Die Kneipen wur­den Werke genannt. Werk 1: Pressecafé, Werk 2: Hajo-Bar. Werk 3: Möwe. Früh um neun machte das Pressecafe auf, Werk 1 haben wir immer gesagt, da saßen wir mit ’ner Träne im Knopfloch, weil: Man hätte ja auch arbeiten können, erzählt Mühle, der legendäre Anti-Held, früher Architekt von Messepavillons, heute privater Aktzeichner. Am 17. Juni ’53 hat er im Konsum sämtlichen Schnaps gekauft. Bei Revolutionen wird im­mer zuerst der Alko­hol gesperrt. Von den Or­ten des Ge­schehens wandte er sich sofort ab. Panzer hatte er genug gesehen. Nun sitzt Mühle im hellen Trenchcoat allein an einem weißgedeckten Tisch im Ganymed, eine Fla­sche Rotwein vor sich, ein Glas. Das Sächsi­sche, das Berlinische und die Zahnlosigkeit sind eine unnachahmliche Fusion eingegangen in seiner Sprache. Mühle fröstelt. Mühle lä­chelt. Er beschreibt, wie leicht man sich hun­dert, zweihundert oder auch fünfhundert Mark borgen konnte. Die Notgemeinschaft arbeitsscheuer Intellektueller funktionierte immer. Seine Worte. Mühle, wann stirbst du? fragt der Regisseur eine heikle Frage. Da hab ich noch keene Absicht, antwortet Mühle freundlich. Da warten wir noch ’ne Weile. Ich will noch den Aufschwung erleben.

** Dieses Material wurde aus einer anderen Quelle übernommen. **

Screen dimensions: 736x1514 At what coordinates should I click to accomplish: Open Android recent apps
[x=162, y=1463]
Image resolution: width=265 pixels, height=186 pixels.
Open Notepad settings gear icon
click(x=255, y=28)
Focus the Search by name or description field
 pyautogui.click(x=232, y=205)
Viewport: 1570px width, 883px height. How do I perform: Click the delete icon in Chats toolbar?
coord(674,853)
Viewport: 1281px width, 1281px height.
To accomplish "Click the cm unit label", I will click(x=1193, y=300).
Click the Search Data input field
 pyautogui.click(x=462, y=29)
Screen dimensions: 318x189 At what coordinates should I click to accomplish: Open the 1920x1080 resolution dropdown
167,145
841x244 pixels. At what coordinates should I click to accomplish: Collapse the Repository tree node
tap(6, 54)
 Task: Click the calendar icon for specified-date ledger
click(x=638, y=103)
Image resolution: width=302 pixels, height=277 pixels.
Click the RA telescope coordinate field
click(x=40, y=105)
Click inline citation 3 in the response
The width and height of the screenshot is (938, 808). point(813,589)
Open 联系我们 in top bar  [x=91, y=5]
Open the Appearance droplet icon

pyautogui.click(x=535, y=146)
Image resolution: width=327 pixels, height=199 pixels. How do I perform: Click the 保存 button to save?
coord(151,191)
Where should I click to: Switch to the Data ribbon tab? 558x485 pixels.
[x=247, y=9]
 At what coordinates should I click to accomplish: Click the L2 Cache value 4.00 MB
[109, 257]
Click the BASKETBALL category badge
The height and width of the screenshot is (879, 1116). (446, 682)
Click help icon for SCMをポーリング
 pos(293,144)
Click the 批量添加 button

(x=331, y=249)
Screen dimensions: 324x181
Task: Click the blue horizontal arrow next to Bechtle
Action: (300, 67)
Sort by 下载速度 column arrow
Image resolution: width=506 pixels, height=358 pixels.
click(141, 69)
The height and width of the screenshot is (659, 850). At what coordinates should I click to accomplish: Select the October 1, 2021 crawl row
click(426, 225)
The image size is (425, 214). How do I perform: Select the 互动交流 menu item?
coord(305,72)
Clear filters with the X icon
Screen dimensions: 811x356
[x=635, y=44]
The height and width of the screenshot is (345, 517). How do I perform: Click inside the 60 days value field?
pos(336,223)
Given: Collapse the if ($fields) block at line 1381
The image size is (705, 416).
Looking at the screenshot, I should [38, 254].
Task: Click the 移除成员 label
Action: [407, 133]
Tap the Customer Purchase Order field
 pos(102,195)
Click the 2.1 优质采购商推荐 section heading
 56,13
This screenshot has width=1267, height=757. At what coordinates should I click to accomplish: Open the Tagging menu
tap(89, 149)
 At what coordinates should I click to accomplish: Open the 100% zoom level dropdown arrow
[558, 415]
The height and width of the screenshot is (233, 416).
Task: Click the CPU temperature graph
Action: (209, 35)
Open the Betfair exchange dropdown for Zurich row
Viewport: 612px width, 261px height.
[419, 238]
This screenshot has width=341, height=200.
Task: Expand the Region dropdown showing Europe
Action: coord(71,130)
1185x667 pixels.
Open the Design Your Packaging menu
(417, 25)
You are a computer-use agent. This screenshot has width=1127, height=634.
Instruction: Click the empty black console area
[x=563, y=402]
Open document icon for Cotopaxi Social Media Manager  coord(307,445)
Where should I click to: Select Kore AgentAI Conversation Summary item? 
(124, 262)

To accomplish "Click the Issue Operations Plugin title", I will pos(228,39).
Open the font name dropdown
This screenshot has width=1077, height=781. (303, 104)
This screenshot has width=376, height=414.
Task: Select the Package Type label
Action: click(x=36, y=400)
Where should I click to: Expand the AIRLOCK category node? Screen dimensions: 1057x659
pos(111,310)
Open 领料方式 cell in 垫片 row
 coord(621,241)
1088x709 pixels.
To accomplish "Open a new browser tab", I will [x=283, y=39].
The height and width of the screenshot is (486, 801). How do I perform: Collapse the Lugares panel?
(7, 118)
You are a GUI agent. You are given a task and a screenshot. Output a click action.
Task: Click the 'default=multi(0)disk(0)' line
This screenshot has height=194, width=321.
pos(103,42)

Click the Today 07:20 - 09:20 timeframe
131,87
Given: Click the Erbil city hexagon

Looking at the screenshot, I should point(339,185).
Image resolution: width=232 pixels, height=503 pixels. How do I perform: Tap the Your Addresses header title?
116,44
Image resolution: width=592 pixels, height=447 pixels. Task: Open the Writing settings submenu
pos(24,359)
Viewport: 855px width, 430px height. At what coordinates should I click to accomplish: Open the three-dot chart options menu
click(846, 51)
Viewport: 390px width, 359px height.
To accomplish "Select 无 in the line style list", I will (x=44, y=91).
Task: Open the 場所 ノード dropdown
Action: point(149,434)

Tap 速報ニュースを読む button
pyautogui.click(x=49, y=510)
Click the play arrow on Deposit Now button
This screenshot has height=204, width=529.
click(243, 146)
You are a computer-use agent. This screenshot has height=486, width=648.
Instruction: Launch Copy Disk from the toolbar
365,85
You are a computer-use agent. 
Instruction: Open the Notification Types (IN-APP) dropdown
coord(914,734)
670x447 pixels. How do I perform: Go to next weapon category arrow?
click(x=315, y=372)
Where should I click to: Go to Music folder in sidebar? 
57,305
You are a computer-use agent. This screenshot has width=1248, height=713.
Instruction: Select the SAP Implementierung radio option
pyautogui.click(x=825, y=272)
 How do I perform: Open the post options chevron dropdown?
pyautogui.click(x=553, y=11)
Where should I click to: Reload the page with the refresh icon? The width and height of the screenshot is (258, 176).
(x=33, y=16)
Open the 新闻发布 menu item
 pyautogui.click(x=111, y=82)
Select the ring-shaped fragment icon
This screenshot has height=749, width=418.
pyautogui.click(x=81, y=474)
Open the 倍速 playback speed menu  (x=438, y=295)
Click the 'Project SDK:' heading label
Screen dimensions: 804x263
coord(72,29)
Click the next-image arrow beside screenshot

Natürlich war nicht alles Suff und Witzelei. Die Theater waren gut, die Bilder waren gut. Das haben die selben Leute gemacht. Sie holten sich die Geschichten, die sie brauchten, in diesen Kneipen, in diesen Nächten ab. Man sprach viel mehr als heute mit Leuten anderer Berufe, sagt Schall, wir waren eben Träumer, wir haben an was geglaubt, der Maler Ebeling, wir hatten sehr viel Zeit, wir lebten alle hier mit so einem römischen Stipendium, der Bau­mensch Zeuchner, und Schnitzler improvisiert auf dem Klavier Moskauer Abende. „Nje slüschnü w sadu…”

Es gibt ein Leben vor dem Tod, sagt der Regisseur im Kommentar. Es gibt ein Leben neben der Politik. Es gibt ein Leben neben dem Geld. Es gibt ein Leben neben der Liebe. Aber nicht ohne Liebe. Denn nebenan saßen die Mädchen aus der Mo­debranche. Sie waren siebzehn. So schön fand ich die Zeit nicht, sagt eine. Ich weiß nur, daß die Männer sich mit uns geschmückt haben, weil wir hübsch aus­sahen. Interesse hatten sie sowieso nicht an uns, weil wir nichts zu sagen hatten.

Peter Voigt hat die Bestandteile des Lebens, die Bilder und Töne, so geschnitten und ge­mischt, daß seine Erinnerung zu schweben scheint. Er hat das Leben auf den Kern kom­primiert, der nicht erklärbar, nicht interpre­tierbar ist. Da sind Leute dritte, vierte und fünfte Wege gegangen, als es nur zwei Haupt­straßen zu geben schien. Das Paradies ist nicht, was kommt, sondern was war. Dreimal erzählt Knaup die Geschichte des Australiers, der ins Irren­haus geschafft wurde. Er hatte sich einen neuen Bume­rang gekauft und wollte den alten wegschmeißen.

Man kann die vergangene Zeit nicht weg­werfen. Sie kommt immer wieder.